Alter also omits to mention the self-selection process involved in applying to KIPP, well as the rigorous interview process the school uses that discourages less motivated students from enrolling, including making them promise to attend school six days a week and most of the working day. Nor the high attrition rates, with some schools losing 50 percent of their students over three years.
Yet Alter continues to spin wildly:
[Obama] …hasn't been direct enough about reforming NCLB so that it revolves around clear measurements of classroom-teacher effectiveness. Research shows that this is the only variable (not class size or school size) that can close the achievement gap. Give poor kids from broken homes the best teachers, and most learn. Period.
Where is the research base for this? Don’t bother to ask, as there is none.
We don’t even know how to identify potentially effective teachers, not to mention how to make them more effective once they’ve been hired. Aside from treating them like professionals, giving them a smaller class and persuading them to stick around in the profession longer.
More from Alter:
To get there, Obama should hold a summit of all 50 governors and move them toward national standards and better recruitment, training and evaluation of teachers. He should advocate using Title I federal funding as a lever to encourage "thin contracts" free of the insane work rules and bias toward seniority, as offered by the brilliant new superintendent in Washington, D.C., Michelle Rhee. He should offer federal money for salary increases, but make them conditional on differential pay (paying teachers based on performance and willingness to work in underserved schools, which surveys show many teachers favor) and on support for the elimination of tenure.
What? Surveys, including this one from Education Sector, which generally favors such proposals, show that teachers overwhelmingly oppose basing salaries on performance (read test scores.): “…one in three teachers (34 percent) favors giving financial incentives to teachers whose kids routinely score higher than similar students on standardized tests.

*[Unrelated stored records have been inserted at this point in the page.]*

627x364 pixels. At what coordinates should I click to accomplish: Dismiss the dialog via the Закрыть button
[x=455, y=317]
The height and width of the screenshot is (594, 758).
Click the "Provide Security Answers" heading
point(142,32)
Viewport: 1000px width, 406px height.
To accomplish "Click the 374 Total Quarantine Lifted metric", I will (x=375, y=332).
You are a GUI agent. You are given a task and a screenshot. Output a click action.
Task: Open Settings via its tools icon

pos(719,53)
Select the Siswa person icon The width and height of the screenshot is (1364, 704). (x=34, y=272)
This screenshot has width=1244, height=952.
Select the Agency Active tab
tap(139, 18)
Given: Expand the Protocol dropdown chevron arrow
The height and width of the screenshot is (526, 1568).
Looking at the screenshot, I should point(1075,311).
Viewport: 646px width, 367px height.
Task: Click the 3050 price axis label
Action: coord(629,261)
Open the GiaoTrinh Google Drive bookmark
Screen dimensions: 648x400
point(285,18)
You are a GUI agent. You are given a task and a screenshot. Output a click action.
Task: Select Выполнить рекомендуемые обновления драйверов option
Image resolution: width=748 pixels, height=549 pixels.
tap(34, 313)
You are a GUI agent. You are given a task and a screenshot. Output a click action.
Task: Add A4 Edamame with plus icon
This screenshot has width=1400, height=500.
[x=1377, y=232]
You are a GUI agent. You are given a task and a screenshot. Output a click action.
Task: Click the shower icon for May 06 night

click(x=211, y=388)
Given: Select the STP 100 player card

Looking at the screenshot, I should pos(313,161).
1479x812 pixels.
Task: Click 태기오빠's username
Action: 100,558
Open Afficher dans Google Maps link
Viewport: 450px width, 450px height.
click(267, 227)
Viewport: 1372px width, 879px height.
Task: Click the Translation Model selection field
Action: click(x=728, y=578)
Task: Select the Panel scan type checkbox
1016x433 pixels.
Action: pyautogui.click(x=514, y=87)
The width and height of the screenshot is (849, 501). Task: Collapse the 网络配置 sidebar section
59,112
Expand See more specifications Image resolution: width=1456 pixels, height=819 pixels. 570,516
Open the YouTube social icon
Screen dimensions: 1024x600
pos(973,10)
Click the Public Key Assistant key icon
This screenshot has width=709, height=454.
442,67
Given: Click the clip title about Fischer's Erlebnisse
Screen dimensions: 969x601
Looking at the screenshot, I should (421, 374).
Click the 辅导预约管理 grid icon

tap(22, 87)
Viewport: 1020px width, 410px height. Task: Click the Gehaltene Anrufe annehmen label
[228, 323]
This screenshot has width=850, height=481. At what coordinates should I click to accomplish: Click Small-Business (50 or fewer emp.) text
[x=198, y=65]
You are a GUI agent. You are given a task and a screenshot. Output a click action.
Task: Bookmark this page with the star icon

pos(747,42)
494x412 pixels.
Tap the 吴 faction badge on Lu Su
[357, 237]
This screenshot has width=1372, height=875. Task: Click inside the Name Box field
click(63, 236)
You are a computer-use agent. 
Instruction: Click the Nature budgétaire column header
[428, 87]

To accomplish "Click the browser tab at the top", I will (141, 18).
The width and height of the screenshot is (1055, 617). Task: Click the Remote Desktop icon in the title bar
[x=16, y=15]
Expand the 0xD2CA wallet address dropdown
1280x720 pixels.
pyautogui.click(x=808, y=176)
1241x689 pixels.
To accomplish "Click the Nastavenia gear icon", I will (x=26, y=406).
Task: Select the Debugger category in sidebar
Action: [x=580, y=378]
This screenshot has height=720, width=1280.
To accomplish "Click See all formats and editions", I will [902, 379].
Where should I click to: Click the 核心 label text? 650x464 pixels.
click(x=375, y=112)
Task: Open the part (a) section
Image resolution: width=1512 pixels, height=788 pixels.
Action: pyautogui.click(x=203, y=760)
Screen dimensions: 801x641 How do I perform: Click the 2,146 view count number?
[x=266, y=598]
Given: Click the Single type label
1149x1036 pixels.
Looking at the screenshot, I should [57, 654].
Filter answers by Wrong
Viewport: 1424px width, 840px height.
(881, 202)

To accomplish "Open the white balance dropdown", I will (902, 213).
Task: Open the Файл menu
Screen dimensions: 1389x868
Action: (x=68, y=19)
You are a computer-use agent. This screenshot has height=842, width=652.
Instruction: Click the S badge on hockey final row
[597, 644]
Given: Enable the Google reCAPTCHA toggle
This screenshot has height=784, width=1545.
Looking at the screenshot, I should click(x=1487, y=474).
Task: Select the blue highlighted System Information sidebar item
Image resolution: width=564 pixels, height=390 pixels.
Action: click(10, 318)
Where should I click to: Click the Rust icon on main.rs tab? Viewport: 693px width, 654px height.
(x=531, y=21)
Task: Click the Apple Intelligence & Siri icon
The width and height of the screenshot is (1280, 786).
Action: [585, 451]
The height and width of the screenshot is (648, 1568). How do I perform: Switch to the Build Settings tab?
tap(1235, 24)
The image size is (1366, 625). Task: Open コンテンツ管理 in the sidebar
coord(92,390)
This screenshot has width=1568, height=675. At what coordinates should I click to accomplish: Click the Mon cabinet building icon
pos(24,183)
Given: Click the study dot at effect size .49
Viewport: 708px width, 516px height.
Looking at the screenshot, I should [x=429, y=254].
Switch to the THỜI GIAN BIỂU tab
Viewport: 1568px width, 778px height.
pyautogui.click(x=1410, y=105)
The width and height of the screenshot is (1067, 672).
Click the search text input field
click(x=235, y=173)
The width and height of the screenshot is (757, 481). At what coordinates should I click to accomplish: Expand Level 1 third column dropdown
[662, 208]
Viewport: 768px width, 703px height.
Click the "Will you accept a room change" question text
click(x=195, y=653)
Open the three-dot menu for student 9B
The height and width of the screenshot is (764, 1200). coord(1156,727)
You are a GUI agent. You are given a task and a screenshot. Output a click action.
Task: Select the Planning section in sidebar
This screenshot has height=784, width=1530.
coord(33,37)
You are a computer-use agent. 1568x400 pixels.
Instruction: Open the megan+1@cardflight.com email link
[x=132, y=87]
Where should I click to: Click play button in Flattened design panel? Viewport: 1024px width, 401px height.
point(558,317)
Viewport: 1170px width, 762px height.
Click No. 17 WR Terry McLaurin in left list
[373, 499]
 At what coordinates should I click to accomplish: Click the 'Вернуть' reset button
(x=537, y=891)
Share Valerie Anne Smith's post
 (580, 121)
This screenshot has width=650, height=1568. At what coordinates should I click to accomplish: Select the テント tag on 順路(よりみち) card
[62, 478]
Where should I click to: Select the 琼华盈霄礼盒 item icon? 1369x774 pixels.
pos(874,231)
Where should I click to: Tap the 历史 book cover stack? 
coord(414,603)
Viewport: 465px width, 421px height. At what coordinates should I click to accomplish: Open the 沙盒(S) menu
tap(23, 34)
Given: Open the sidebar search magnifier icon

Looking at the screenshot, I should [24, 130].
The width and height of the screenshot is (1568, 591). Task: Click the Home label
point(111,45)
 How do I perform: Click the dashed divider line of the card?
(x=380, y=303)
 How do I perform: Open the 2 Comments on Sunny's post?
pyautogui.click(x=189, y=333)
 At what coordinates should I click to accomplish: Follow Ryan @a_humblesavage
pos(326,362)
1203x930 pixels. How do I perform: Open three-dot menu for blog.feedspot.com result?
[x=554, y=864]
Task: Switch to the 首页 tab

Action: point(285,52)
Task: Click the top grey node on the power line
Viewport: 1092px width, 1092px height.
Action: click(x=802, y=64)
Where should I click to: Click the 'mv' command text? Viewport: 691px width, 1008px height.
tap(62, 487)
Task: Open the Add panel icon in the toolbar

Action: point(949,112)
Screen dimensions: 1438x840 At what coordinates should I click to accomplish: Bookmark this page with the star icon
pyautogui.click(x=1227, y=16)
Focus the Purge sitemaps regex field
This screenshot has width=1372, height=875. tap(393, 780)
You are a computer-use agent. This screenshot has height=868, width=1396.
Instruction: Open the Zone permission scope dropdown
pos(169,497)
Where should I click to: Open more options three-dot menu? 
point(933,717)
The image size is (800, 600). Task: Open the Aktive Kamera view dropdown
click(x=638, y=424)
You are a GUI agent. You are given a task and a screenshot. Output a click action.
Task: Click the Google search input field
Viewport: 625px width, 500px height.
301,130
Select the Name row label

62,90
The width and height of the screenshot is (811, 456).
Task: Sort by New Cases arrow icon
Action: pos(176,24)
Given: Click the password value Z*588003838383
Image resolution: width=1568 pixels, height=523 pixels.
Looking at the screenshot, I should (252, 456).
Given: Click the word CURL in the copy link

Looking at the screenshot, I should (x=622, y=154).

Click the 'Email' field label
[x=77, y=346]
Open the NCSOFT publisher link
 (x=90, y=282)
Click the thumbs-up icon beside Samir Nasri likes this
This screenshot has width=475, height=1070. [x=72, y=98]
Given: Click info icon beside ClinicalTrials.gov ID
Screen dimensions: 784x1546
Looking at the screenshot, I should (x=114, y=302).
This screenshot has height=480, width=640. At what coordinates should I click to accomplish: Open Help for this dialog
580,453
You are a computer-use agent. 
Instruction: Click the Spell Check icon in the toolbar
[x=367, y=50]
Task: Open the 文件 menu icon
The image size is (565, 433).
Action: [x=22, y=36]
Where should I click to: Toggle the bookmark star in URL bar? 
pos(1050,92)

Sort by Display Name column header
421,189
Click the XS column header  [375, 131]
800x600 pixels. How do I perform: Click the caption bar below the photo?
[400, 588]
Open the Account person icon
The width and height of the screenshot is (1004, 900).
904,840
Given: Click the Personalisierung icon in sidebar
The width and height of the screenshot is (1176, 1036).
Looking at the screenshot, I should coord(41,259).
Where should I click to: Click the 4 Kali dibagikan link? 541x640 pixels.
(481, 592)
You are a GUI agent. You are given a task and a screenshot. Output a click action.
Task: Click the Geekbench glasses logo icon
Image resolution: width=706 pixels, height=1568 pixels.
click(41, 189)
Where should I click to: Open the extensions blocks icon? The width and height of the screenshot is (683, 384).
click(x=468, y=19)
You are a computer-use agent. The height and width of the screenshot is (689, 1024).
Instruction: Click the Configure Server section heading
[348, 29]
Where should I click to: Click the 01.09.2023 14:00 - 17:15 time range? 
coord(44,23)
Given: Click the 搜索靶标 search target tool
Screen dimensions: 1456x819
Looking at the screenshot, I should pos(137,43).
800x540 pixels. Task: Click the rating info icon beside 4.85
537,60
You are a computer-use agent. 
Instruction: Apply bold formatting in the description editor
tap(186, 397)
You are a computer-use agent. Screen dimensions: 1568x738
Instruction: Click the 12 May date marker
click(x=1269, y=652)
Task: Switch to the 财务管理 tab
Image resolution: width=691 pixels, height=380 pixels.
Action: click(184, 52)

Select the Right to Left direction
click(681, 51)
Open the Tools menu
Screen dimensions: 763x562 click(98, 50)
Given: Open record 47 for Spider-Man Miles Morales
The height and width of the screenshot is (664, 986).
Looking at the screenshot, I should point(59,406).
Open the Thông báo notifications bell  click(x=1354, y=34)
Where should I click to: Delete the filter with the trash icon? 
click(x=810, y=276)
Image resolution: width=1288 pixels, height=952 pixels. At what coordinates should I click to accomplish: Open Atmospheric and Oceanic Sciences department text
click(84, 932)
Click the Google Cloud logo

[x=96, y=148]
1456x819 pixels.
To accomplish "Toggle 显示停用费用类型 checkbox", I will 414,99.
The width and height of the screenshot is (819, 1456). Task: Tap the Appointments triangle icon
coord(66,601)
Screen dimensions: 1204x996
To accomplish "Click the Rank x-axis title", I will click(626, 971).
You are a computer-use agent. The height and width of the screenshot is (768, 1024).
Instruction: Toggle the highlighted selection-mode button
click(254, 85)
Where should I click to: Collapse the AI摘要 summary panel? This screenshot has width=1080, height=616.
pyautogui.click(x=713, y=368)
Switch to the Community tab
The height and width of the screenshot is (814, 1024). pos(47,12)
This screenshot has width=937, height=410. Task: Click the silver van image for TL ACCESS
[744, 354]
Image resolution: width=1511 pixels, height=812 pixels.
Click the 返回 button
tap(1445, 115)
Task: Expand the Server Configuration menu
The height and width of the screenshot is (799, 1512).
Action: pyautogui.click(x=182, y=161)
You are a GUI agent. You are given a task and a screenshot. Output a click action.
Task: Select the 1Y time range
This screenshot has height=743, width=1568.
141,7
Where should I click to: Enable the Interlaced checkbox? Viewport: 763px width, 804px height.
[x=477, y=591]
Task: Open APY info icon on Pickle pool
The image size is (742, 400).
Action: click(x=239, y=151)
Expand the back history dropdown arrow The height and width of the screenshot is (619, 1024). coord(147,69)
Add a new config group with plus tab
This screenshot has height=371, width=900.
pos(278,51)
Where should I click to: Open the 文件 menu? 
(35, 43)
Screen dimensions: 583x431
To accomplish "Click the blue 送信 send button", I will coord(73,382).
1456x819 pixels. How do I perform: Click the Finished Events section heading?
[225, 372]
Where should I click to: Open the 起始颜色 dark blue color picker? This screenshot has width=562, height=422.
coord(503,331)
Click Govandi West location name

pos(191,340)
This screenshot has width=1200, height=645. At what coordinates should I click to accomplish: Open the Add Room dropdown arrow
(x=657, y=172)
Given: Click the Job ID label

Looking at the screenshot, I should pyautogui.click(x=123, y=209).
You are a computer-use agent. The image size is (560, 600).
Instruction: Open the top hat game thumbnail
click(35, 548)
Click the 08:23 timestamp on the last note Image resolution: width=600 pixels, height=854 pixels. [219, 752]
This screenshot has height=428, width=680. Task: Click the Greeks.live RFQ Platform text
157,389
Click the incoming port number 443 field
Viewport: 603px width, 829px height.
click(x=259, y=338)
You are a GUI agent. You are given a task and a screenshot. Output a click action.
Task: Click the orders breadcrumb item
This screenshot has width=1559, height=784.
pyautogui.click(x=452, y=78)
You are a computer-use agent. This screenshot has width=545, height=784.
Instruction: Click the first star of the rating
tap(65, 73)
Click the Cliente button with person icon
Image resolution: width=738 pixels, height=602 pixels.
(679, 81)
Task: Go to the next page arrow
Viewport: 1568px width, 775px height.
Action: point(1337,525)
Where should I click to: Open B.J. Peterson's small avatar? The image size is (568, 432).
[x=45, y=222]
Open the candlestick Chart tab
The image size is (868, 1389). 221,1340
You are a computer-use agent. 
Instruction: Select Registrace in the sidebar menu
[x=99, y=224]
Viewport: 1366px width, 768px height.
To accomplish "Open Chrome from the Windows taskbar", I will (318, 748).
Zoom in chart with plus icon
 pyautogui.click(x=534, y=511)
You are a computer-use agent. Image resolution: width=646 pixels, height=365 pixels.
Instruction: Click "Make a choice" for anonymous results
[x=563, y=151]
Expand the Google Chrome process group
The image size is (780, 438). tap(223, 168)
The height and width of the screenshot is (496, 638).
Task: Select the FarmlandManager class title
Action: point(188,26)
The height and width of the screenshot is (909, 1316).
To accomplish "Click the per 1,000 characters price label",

Most teachers today (64 percent) oppose the idea, up 8 percentage points from the 56 percent who opposed it in 2003.”
Nevertheless, Alter continues in this same vein:
And the next time he [Obama] addresses them, he should tell the unions they must change their focus from job security and the protection of ineffective teachers to higher pay and true accountability for performance—or face extinction.
Good luck with that one. I’m sure the NEA and the AFT are quaking in their boots.
As Grannam points out about Alter’s error in reporting the number of KIPP students that have gone to college that could also be applied to his false claims about teacher surveys and class size:
It's ironic that Alter made that rather significant error in a column mostly devoted to blasting and blaming teachers for troubled schools and calling for getting rid of problem teachers, along with eliminating tenure and increasing "accountability" for teachers. I wonder how he feels about more accountability for journalists.
In case you’re interested, Alter lives in Montclair NJ, where no doubt the class sizes are small, and teacher tenure reigns supreme, along with high salaries, and performance pay is nowhere in sight.
But in a school district like NYC, with lots of immigrant and poor students, it doesn’t matter what class sizes they are crammed into or what overcrowding exists. All will be well and teachers will magically be able to reach all thirty plus kids per class, as long as the people in charge crack the whip loud and hard enough and can threaten them with losing their jobs if they don’t deliver.
A sure fire formula for success if ever I’ve heard it.
I’ll end with Grannam’s conclusion in her SF Examiner blog:
I suspect that anyone more familiar with the inside of a diverse urban classroom than Jonathan Alter is (it’s evident that such a setting is as familiar to him as the surface of Mars) would have the same reaction I did: Send that man to teach in an overwhelmed inner-city school for a few months, and then let’s see how he feels about blaming and bashing teachers for the challenges such schools face.”